The PACA trust is impressed on produce that is "received" by a merchant, dealer or broker. See 7 U.S.C. § 499e(c)(2). PACA regulations define "received" to mean "the time when the buyer, receiver, or agent gains ownership, control, or possession of the perishable agricultural commodities." 7 C.F.R. § 46.46(a)(1). Since Kingdom is the consignee named in the bills of lading, it is the presumptive owner and receiver of the produce, and, hence, a PACA trustee. See The Carl F. Roses, 177 U.S. 655, 683 (1900) ("the legal effect of a bill of lading [is] to vest ownership in the consignees");Hickman, Williams Co. v. Murray Transp. Co., 31 F. Supp. 820, 822 (S.D.N.Y. 1940) (noting that the consignee listed on a bill of lading is the presumptive owner of the cargo); 49 U.S.C. § 80110(a) ("the carrier must deliver the goods covered by a bill of lading on demand of the consignee named in a nonnegotiable bill").

In addition to the bills of lading, the original invoices produced by defendants also indicate that Kingdom was the purchaser of the produce, and is therefore liable to plaintiffs. Under the statutory scheme, a seller must give notice of its intent to preserve the benefits of the trust to the buyer. See 7 U.S.C. § 499e(c)(3). Such notice may be given through the seller's "ordinary and usual billing or invoice statements." Id. § 499e(c)(4). PACA regulations define "ordinary and usual billing or invoice statements" to mean "communications customarily used between parties to a transaction in perishable agricultural commodities in whatever form, documentary or electronic, for billing or invoicing purposes." 7 C.F.R. § 46.46(a)(5) (emphasis added). Thus, PACA clearly envisions that invoices presumptively indicate both the seller and the buyer for the purpose of preserving the seller's right to the trust assets received by the buyer.

Furthermore, in enacting the 1995 amendments to PACA, Congress eliminated the requirement that sellers file their notice with the United States Department of Agriculture. Under the 1995 amendments, sellers "may use standard invoices or other billing statements to provide noticeto the buyer of intent to preserve trust benefits in the event that payment is late or the payment instrument is not honored." H.R. Rep. No. 104-207, at 9 (1995), reprinted in 1995 U.S.C.C.A.N. 453, 456 (emphasis added). Congress intended the new amendments to "strengthen and improve the operation of the trust." Id. Moreover, it is clear that Congress intended "the effect of notice provided through the use of usual billing or invoice statements to be the legal equivalent to the [then-]current practice of providing notice subsequent to the payment date by means independent of the billing statement or invoice." Id. at 9-10, 1995 U.S.C.C.A.N. at 456-57. Thus, PACA clearly assigns a vital function to the invoice used by a seller precisely because the party named in such invoice (which serves to give notice), is the PACA trustee to whom notice must be given.

========================================================================

• _To be done_:
According to the excerpt on the PACA trust, which requirement did Congress eliminate when it enacted the 1995 amendments to PACA?

Data listing:
========================================================================

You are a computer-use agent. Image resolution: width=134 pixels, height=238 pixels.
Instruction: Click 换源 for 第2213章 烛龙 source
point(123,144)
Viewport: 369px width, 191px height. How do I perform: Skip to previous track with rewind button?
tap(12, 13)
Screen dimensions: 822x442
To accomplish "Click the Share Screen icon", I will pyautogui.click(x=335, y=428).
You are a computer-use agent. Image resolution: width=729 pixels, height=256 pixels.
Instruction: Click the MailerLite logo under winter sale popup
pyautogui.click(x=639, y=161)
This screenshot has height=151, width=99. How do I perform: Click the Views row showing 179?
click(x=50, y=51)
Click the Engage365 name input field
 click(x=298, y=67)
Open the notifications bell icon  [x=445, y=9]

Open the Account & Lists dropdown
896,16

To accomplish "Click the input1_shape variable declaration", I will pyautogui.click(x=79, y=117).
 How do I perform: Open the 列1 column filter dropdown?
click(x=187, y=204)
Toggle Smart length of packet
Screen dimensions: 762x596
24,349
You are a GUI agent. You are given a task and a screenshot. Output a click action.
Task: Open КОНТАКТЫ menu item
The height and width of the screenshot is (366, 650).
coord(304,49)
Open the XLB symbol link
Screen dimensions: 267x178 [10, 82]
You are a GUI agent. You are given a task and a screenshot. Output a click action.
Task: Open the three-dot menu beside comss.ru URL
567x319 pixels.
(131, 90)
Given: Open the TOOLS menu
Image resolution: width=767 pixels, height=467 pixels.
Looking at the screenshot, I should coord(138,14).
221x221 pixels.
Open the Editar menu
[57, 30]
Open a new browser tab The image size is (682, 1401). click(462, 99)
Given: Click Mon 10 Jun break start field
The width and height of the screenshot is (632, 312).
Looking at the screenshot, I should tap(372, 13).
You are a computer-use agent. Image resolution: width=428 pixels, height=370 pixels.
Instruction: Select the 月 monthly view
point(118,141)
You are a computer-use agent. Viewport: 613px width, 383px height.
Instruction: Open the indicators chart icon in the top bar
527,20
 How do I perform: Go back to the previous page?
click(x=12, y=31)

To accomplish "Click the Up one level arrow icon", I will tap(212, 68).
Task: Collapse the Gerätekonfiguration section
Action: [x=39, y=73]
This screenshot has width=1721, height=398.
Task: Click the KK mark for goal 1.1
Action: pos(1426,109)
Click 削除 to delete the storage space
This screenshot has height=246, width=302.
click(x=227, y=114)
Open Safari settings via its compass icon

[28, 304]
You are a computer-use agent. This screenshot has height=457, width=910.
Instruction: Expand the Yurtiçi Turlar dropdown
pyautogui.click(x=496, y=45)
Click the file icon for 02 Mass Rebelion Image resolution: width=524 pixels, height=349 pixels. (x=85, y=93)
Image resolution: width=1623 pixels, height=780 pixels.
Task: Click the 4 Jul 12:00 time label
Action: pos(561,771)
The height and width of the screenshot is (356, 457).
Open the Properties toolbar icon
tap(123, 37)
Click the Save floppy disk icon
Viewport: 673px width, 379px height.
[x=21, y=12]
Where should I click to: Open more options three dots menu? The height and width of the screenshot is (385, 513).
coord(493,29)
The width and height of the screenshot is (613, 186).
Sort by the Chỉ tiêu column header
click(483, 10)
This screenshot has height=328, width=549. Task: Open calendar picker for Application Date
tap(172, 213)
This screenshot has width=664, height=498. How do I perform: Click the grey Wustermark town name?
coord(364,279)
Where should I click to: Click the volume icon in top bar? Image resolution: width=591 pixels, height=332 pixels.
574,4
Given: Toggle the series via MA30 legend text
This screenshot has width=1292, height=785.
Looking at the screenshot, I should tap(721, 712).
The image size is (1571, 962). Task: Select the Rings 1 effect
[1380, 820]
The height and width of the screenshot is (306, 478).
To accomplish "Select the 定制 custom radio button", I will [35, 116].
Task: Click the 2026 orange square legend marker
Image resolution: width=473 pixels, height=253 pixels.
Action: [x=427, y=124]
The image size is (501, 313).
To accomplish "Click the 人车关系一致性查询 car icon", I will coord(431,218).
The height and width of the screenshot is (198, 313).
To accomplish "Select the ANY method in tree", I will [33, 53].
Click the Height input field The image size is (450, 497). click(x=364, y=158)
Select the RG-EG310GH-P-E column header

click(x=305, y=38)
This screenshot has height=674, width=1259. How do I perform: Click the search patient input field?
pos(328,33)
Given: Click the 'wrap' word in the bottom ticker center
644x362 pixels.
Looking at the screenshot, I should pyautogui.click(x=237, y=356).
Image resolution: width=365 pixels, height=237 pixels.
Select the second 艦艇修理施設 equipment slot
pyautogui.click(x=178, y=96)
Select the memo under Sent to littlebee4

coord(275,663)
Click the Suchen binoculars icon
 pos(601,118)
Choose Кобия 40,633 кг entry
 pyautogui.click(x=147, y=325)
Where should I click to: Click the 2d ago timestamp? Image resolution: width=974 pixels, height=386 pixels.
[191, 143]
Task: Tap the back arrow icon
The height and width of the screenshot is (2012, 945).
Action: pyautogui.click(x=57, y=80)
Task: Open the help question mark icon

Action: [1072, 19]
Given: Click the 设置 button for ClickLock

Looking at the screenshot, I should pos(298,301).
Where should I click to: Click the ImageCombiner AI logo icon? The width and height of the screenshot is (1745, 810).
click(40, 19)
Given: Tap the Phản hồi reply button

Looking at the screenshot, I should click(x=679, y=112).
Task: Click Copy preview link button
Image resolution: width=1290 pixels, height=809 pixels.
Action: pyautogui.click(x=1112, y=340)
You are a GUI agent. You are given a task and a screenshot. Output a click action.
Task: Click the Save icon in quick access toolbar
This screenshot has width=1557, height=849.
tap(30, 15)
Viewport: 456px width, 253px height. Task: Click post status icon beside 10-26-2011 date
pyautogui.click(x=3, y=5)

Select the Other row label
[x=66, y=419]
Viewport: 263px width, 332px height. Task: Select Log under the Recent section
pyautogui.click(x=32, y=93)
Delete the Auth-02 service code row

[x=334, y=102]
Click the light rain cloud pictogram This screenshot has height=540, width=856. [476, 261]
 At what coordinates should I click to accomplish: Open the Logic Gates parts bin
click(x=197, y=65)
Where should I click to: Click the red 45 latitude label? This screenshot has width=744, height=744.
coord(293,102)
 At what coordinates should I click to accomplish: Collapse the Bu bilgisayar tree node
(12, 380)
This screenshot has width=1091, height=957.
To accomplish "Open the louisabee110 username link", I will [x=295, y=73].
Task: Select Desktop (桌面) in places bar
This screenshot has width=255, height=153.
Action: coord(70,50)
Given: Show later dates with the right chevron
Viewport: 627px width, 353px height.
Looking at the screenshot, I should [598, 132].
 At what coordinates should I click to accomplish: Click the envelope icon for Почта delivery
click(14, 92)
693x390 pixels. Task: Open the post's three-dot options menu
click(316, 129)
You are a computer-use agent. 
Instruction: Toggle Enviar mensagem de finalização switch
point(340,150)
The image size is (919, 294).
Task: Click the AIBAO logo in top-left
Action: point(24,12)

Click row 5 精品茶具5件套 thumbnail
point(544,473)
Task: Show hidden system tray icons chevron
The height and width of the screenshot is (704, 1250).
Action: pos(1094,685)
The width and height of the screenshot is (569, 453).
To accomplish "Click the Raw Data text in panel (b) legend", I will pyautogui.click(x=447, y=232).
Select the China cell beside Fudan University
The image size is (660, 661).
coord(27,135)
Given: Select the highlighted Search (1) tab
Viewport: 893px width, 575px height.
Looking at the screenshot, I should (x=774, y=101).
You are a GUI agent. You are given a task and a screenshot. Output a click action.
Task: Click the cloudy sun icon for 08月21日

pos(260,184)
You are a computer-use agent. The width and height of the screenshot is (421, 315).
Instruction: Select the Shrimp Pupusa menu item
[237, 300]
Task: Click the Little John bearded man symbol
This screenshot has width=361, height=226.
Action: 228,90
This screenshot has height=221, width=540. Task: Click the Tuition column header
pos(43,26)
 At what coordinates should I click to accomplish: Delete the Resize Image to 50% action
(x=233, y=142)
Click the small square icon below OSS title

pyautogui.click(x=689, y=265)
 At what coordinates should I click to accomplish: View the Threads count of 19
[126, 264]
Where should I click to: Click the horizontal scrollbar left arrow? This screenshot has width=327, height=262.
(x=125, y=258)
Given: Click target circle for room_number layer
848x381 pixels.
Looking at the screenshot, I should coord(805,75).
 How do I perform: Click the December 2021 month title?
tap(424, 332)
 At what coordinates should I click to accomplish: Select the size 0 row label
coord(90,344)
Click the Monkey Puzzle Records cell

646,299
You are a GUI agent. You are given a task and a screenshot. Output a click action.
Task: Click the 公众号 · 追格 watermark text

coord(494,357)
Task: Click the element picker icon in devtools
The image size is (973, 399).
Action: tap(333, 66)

========================================================================

• _Exercise result_:
The requirement that sellers file their notice with the United States Department of Agriculture.